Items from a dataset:
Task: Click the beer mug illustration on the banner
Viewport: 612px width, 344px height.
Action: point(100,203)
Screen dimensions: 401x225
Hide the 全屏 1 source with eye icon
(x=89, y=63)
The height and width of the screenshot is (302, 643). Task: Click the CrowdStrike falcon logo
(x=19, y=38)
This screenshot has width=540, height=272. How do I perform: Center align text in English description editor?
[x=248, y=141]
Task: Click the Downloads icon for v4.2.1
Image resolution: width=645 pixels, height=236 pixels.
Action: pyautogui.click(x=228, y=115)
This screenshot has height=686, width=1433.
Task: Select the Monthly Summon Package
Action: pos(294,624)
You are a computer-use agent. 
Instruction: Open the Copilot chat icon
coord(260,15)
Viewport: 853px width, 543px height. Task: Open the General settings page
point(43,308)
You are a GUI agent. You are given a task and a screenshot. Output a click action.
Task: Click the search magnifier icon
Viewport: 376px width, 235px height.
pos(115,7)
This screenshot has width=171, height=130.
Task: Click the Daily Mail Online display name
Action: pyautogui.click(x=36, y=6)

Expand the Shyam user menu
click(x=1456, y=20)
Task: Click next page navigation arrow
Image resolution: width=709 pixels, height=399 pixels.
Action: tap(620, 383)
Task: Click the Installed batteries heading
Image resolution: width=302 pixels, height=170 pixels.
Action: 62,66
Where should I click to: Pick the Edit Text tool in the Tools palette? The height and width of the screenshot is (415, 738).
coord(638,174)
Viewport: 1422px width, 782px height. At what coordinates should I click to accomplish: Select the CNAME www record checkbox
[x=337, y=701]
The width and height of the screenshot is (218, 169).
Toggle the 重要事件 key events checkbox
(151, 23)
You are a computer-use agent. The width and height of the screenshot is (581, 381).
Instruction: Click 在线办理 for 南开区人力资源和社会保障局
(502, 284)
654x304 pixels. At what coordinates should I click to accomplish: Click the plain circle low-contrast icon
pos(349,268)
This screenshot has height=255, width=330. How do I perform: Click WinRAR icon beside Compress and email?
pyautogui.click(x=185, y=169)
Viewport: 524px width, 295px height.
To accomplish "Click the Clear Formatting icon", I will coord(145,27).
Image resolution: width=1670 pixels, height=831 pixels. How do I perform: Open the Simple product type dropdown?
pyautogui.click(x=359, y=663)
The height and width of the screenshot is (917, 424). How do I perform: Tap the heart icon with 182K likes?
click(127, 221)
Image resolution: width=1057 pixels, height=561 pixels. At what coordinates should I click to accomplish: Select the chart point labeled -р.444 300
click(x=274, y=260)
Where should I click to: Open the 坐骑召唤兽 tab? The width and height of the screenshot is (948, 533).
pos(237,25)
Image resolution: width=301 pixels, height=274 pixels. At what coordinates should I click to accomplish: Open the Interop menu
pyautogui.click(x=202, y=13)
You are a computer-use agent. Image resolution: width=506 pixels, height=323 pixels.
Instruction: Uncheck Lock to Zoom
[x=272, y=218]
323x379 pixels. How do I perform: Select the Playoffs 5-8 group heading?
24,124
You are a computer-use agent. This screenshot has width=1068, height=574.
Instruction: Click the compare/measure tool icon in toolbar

#### Task prompt
Print every one of the records above again, character for character, with nothing left out or changed.

#### Task result
Task: Click the beer mug illustration on the banner
Viewport: 612px width, 344px height.
Action: point(100,203)
Screen dimensions: 401x225
Hide the 全屏 1 source with eye icon
(x=89, y=63)
The height and width of the screenshot is (302, 643). Task: Click the CrowdStrike falcon logo
(x=19, y=38)
This screenshot has width=540, height=272. How do I perform: Center align text in English description editor?
[x=248, y=141]
Task: Click the Downloads icon for v4.2.1
Image resolution: width=645 pixels, height=236 pixels.
Action: pyautogui.click(x=228, y=115)
This screenshot has height=686, width=1433.
Task: Select the Monthly Summon Package
Action: pos(294,624)
You are a computer-use agent. 
Instruction: Open the Copilot chat icon
coord(260,15)
Viewport: 853px width, 543px height. Task: Open the General settings page
point(43,308)
You are a GUI agent. You are given a task and a screenshot. Output a click action.
Task: Click the search magnifier icon
Viewport: 376px width, 235px height.
pos(115,7)
This screenshot has width=171, height=130.
Task: Click the Daily Mail Online display name
Action: pyautogui.click(x=36, y=6)

Expand the Shyam user menu
click(x=1456, y=20)
Task: Click next page navigation arrow
Image resolution: width=709 pixels, height=399 pixels.
Action: tap(620, 383)
Task: Click the Installed batteries heading
Image resolution: width=302 pixels, height=170 pixels.
Action: 62,66
Where should I click to: Pick the Edit Text tool in the Tools palette? The height and width of the screenshot is (415, 738).
coord(638,174)
Viewport: 1422px width, 782px height. At what coordinates should I click to accomplish: Select the CNAME www record checkbox
[x=337, y=701]
The width and height of the screenshot is (218, 169).
Toggle the 重要事件 key events checkbox
(151, 23)
You are a computer-use agent. The width and height of the screenshot is (581, 381).
Instruction: Click 在线办理 for 南开区人力资源和社会保障局
(502, 284)
654x304 pixels. At what coordinates should I click to accomplish: Click the plain circle low-contrast icon
pos(349,268)
This screenshot has height=255, width=330. How do I perform: Click WinRAR icon beside Compress and email?
pyautogui.click(x=185, y=169)
Viewport: 524px width, 295px height.
To accomplish "Click the Clear Formatting icon", I will coord(145,27).
Image resolution: width=1670 pixels, height=831 pixels. How do I perform: Open the Simple product type dropdown?
pyautogui.click(x=359, y=663)
The height and width of the screenshot is (917, 424). How do I perform: Tap the heart icon with 182K likes?
click(127, 221)
Image resolution: width=1057 pixels, height=561 pixels. At what coordinates should I click to accomplish: Select the chart point labeled -р.444 300
click(x=274, y=260)
Where should I click to: Open the 坐骑召唤兽 tab? The width and height of the screenshot is (948, 533).
pos(237,25)
Image resolution: width=301 pixels, height=274 pixels. At what coordinates should I click to accomplish: Open the Interop menu
pyautogui.click(x=202, y=13)
You are a computer-use agent. Image resolution: width=506 pixels, height=323 pixels.
Instruction: Uncheck Lock to Zoom
[x=272, y=218]
323x379 pixels. How do I perform: Select the Playoffs 5-8 group heading?
24,124
You are a computer-use agent. This screenshot has width=1068, height=574.
Instruction: Click the compare/measure tool icon in toolbar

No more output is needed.